Stacey Sigmon, Ph.D.
UVM Assistant Professor of Psychiatry Stacey Sigmon, Ph.D.

New study findings show that patients addicted to prescription painkillers may respond favorably to a carefully-crafted, four-week buprenorphine taper plus naltrexone maintenance treatment. These clinical trial results were reported by Stacey Sigmon, Ph.D., University of Vermont associate professor of psychiatry, and colleagues and published in the October 23, 2013 Online First edition of the journal JAMA Psychiatry.

Abuse of prescription opioid drugs, such as oxycodone, hydrocodone and hydromorphone, are a serious public health problem. Since 1990, drug overdose death rates have more than tripled in the U.S., with nearly three out of four prescription drug overdoses caused by prescription painkillers, according to the Centers for Disease Control and Prevention.

Sigmon and the research team conducted a 12-week randomized clinical trial in an outpatient research clinic with 70 prescription opioid-dependent patients to compare the efficacy of varying durations of outpatient detoxification. After a two-week period of stabilization on buprenorphine, an opioid agonist medication, patients were randomized to gradually reduce the dose of the buprenorphine over one, two or four weeks followed by treatment with naltrexone, a drug that blocks opioid receptors and prevents a return to opioid dependence. Patients in all groups also received individual behavioral therapy, HIV and hepatitis education, and urinalysis monitoring.

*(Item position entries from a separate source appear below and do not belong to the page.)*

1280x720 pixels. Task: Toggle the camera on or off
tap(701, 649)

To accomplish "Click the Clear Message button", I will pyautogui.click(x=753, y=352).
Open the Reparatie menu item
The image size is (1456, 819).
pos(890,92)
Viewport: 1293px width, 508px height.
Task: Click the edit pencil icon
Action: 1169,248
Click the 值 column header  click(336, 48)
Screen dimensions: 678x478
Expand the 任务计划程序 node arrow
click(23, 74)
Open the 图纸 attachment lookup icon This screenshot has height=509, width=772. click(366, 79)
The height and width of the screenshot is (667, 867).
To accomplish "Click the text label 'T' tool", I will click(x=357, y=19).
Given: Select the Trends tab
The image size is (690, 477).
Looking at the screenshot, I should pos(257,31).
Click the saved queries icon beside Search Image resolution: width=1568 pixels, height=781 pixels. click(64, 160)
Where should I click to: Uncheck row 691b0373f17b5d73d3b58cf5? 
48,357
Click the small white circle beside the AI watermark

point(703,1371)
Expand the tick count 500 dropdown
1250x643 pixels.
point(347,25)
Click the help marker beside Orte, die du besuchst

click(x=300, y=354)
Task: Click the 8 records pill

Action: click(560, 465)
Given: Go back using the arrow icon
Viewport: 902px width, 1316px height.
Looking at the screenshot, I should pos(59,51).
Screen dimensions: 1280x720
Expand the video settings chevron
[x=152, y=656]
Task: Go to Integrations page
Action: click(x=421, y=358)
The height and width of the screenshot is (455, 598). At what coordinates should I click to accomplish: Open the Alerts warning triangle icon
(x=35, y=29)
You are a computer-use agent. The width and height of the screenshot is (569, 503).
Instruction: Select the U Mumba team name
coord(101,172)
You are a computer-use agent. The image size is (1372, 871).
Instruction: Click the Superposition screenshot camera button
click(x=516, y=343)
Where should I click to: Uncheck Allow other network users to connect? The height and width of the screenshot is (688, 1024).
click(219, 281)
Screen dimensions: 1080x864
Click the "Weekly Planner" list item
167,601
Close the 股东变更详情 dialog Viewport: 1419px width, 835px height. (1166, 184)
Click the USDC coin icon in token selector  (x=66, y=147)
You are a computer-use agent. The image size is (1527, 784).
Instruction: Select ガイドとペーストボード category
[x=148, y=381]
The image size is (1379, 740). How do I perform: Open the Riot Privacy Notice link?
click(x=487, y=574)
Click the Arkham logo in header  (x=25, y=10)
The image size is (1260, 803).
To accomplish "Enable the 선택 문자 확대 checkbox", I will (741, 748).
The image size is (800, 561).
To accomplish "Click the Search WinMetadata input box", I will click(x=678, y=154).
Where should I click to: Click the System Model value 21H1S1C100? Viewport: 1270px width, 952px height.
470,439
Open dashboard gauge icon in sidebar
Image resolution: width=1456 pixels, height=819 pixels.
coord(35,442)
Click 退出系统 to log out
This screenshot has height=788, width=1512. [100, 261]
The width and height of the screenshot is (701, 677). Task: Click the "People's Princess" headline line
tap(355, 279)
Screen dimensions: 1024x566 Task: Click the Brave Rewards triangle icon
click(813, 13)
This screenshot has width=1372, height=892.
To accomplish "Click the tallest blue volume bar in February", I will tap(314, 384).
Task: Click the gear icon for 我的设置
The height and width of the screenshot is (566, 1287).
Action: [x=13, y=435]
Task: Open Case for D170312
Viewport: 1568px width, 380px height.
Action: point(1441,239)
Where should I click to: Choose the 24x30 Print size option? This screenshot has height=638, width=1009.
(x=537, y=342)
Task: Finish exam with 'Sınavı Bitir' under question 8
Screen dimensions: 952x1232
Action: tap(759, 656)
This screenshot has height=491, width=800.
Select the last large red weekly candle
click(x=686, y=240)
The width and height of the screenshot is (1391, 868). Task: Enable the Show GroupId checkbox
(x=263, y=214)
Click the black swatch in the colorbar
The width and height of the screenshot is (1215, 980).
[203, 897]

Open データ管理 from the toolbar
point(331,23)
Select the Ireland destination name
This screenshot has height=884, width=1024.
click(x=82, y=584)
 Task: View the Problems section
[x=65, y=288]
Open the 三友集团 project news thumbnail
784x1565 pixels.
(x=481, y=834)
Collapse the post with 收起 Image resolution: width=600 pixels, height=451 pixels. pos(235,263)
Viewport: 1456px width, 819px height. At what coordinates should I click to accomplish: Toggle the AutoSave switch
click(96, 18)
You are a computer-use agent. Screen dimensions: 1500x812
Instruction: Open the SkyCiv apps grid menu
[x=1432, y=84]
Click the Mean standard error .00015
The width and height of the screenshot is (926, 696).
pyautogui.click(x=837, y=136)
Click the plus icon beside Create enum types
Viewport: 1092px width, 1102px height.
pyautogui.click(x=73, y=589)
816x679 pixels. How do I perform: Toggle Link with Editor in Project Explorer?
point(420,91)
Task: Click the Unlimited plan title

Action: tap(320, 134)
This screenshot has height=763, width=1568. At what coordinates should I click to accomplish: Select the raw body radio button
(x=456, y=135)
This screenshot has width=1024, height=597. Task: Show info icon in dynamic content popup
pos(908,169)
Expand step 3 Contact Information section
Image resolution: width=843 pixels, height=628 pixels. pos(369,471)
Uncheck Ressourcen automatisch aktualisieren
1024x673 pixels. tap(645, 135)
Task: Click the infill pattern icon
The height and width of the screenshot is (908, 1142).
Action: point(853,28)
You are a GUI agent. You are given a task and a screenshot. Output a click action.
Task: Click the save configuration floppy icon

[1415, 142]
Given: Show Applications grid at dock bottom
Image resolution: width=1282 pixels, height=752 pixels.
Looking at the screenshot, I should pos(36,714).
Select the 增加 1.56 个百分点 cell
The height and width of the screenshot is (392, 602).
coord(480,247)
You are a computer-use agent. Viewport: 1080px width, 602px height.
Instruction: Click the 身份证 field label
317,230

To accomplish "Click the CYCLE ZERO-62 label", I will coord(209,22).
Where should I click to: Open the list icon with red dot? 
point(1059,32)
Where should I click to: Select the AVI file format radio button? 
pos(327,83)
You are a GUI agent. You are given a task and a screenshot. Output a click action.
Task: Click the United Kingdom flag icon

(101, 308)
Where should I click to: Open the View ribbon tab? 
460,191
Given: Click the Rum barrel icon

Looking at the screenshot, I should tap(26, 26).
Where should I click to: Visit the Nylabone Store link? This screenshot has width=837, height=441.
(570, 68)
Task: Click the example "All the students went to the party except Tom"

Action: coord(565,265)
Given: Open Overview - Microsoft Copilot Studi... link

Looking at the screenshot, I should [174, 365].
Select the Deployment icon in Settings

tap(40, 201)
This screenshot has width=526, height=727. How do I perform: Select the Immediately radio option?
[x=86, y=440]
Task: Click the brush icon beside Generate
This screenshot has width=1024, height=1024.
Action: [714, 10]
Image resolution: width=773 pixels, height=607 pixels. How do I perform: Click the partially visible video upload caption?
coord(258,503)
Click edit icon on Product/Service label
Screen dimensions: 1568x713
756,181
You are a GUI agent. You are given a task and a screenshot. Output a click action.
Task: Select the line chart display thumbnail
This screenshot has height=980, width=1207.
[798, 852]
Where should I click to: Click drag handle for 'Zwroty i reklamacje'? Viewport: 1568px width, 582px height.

The study findings indicate that opioid abstinence was greater in patients receiving the four-week taper compared with the two- and one-week taper conditions. These results suggest that a meaningful subset of prescription opioid abusers may respond favorably to outpatient treatment with buprenorphine detoxification in combination with naltrexone and behavioral therapy, say Sigmon and the study’s authors.

“Additional controlled studies are needed to better understand the parameters of efficacious treatments for prescription opioid dependence, as well as to identify the individuals for whom brief versus longer-term treatments are warranted,” the authors conclude.

(This article was adapted from a news release produced by JAMA Network Media Relations.)